Siyasi Kürtçülüğün dayanağı olan ve Arapça ‘ekrad’ sözcüğünün Kürt sözcüğünün
çoğulu anlamına geliyor olması ile Osmanlı metinlerinde geçen ‘ekrad’ sözü ile Kürt toplumunun kastedildiğinin anlaşılmasıdır.
Oysaki Türkmen ve Yörük topluluklarının birçoğu konar-göçer bir hayat sürmesinden ve dağlık bölgelerde yaşamasından ya da yaşamaya mecbur edilmesinden ötürü aynı adlandırmadan nasibini almıştır.
Özellikle Akkoyunlu-Osmanlı, Osmanlı-Safevi, Moğol-Harzemşah arası mücadeleler sonucu coğrafi konumundan dolayı kolay kolay ele geçirilemeyen Doğu ve Güneydoğu ile beraber Tunceli çevresine sığınan Türkmen aşiretleri de bu adlandırmadan nasiplenmişlerdir.
Hâlbuki Tunceli henüz bir eyalet veya sancak değilken bölgesinin merkezi konumunda olan Çemişgezek’in 12. yüzyılda Türk hükümdarlar tarafından yönetildiği Şerefneme’de belirtilmektedir.

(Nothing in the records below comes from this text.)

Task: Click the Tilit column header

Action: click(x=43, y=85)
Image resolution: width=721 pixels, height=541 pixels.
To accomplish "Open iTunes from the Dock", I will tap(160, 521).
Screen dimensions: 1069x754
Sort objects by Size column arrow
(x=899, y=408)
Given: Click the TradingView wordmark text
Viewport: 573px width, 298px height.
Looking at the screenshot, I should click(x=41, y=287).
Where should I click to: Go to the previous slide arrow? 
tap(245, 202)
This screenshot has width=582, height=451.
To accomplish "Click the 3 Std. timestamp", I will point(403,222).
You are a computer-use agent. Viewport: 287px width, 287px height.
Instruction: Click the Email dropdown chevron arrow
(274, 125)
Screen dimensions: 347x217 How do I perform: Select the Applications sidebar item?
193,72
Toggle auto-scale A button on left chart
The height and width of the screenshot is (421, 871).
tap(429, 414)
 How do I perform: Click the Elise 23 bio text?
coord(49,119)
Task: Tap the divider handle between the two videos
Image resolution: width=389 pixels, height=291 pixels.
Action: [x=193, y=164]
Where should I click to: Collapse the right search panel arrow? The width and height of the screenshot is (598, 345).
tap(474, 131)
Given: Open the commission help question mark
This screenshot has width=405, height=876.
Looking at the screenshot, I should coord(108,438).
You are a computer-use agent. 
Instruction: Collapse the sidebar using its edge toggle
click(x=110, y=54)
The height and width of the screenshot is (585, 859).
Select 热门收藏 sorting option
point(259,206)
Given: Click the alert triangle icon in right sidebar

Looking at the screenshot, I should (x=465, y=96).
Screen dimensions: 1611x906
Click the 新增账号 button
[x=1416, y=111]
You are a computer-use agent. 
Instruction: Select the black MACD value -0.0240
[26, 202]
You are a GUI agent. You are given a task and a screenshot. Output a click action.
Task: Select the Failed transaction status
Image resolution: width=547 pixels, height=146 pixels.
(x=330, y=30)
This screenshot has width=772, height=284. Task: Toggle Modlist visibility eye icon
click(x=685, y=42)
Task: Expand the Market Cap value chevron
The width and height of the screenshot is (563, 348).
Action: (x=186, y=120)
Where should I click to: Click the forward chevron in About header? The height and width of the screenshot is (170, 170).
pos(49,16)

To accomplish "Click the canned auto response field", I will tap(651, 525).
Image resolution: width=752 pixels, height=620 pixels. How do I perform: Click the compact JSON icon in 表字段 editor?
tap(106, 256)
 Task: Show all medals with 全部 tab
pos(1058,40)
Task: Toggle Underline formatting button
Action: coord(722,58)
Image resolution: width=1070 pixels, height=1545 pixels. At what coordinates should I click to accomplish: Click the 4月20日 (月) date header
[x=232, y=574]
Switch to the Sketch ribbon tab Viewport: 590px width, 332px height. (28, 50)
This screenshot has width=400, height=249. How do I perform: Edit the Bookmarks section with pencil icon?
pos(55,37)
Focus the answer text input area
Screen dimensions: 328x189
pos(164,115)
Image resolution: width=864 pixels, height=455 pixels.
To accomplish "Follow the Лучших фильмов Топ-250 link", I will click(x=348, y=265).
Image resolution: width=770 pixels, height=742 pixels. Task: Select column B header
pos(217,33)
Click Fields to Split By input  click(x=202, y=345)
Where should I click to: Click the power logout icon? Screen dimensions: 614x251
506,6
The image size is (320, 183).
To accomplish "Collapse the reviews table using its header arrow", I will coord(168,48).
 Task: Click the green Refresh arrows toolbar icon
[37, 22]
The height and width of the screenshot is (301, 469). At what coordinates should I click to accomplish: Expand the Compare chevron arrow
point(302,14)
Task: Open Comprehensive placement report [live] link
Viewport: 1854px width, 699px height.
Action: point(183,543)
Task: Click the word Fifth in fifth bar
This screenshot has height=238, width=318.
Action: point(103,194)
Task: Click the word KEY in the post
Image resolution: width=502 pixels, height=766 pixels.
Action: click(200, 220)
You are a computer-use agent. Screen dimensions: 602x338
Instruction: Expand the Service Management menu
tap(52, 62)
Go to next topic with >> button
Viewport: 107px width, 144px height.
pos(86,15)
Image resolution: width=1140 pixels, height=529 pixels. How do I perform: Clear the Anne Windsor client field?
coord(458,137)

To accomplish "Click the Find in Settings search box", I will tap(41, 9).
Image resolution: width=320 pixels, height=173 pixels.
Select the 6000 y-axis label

Rıza Zelyut: ‘‘İlginçtir, dönemin Arap kaynaklarında Kürt kelimesi, bugün kökenleri kesin olarak bilinen değişik etnik gruplar için de kullanılmıştır. Örneğin Horasan’daki Halaçlar dâhil buradaki birçok Türk oymağını, göçebe oluşlarından hareketle Arap kaynakları tarafından ‘Ekrad-Kürtler’ olarak adlandırılmışlardır. İstahri de Halaçları, göçebeliklerine bakarak Kürt olarak tanıtmıştır’’(4) dedikten sonra:
‘‘Şeyh Hasanlı ve Dersimli aşiretlerinin etnik kimliğini Kürt göstermek gerçekçi değildir. Osmanlı belgelerinde de Kürdistan’ın bugünkü Güneydoğu ile ilgili olarak kullanılmadığı bilinmektedir. Kanuni Sultan Süleyman’ın 1526 yılında Fransa Kralı 1. François’ya yazdığı mektuptan da anlaşılıyor ki Diyarbakır ile Kürdistan denilen bölgenin ilgisi yoktur: ‘Ben ki... Akdeniz’in ve Karadeniz’in ve Rumeli’nin ve Anadolu’nun ve Karaman’ın ve Rum’un ve Vilayet-i Dulkadiriyye’nin ve Diyarbekir’in ve Kürdistan’ın ve Azerbaycan’ın ve Acem’in ve Şam’ın ve Halep’in ve Mısır’ın ve Mekke’nin ve Medine’nin... nice diyarların sultanı ve padişahı Sultan Bayezid Han oğlu Sultan Selim Han oğlu Sultan Süleyman Han’ım’ Mektuptaki diziliş önemli bir gerçeği gösteriyor: Adana-Diyarbakır-Kürdistan-Azerbaycan... Bu dizilişteki Kürdistan da Doğu Anadolu’da, Azerbaycan’ın güneyini işaret etmektedir. 1473’te Osmanlı Sultanı Fatih Sultan Mehmet, Akkoyunlu hakanı Uzun Hasan’ı yenince; dağılan askerlerden Kızılbaş olanlar da Ovacık-Pülümür hattından Dersim bölgesine sığındılar. Akkoyunlu Devleti’nden sonra İran tarafına egemen olan Kızılbaş Türkmenlerin Safevi devleti de Kızılbaş Türkmenleri öne çıkartan tutum içine girdi. Bu süreçte; Kızılbaş boyların bölgede hâkim duruma getirilmesi politikası temel alınmıştı.’’(5)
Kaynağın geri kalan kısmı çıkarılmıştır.